(Dataset records)
+ + + +
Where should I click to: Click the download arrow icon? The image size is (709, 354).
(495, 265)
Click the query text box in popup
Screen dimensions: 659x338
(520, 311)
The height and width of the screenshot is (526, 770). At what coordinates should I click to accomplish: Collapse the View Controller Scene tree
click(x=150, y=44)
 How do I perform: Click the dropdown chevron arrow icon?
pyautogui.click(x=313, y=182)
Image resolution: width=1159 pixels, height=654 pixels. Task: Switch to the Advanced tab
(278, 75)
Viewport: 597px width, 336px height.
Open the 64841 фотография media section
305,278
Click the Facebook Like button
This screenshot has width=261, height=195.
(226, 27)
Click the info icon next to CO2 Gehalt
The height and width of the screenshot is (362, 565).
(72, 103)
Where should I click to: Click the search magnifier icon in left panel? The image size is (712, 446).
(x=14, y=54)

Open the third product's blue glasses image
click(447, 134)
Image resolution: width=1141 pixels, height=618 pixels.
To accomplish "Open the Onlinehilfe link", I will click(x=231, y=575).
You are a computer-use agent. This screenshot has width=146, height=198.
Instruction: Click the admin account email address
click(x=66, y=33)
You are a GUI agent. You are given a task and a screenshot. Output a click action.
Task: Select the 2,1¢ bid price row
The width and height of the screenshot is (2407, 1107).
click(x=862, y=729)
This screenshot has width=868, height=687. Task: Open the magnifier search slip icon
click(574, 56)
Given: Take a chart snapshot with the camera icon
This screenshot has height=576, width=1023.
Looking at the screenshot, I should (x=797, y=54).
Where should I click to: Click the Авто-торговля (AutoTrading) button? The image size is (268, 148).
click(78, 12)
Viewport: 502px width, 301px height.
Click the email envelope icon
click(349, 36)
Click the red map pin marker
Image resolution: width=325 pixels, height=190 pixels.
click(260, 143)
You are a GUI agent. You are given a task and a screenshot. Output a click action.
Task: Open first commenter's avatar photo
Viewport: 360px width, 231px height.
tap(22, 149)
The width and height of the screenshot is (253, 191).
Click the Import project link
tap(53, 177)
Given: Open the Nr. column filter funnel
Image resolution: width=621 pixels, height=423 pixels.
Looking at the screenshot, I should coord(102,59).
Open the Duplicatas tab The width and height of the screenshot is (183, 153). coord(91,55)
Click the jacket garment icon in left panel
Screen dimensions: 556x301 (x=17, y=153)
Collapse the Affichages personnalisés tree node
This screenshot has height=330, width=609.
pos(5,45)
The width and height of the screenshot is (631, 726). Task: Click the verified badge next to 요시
+ + + +
The task:
Out of the entries above, write out only the lines between the line holding "Given: Take a" and the line holding "Viewport: 502px width, 301px height.", inclusive, each exactly as given.

Response area:
Given: Take a chart snapshot with the camera icon
This screenshot has height=576, width=1023.
Looking at the screenshot, I should (x=797, y=54).
Where should I click to: Click the Авто-торговля (AutoTrading) button? The image size is (268, 148).
click(78, 12)
Viewport: 502px width, 301px height.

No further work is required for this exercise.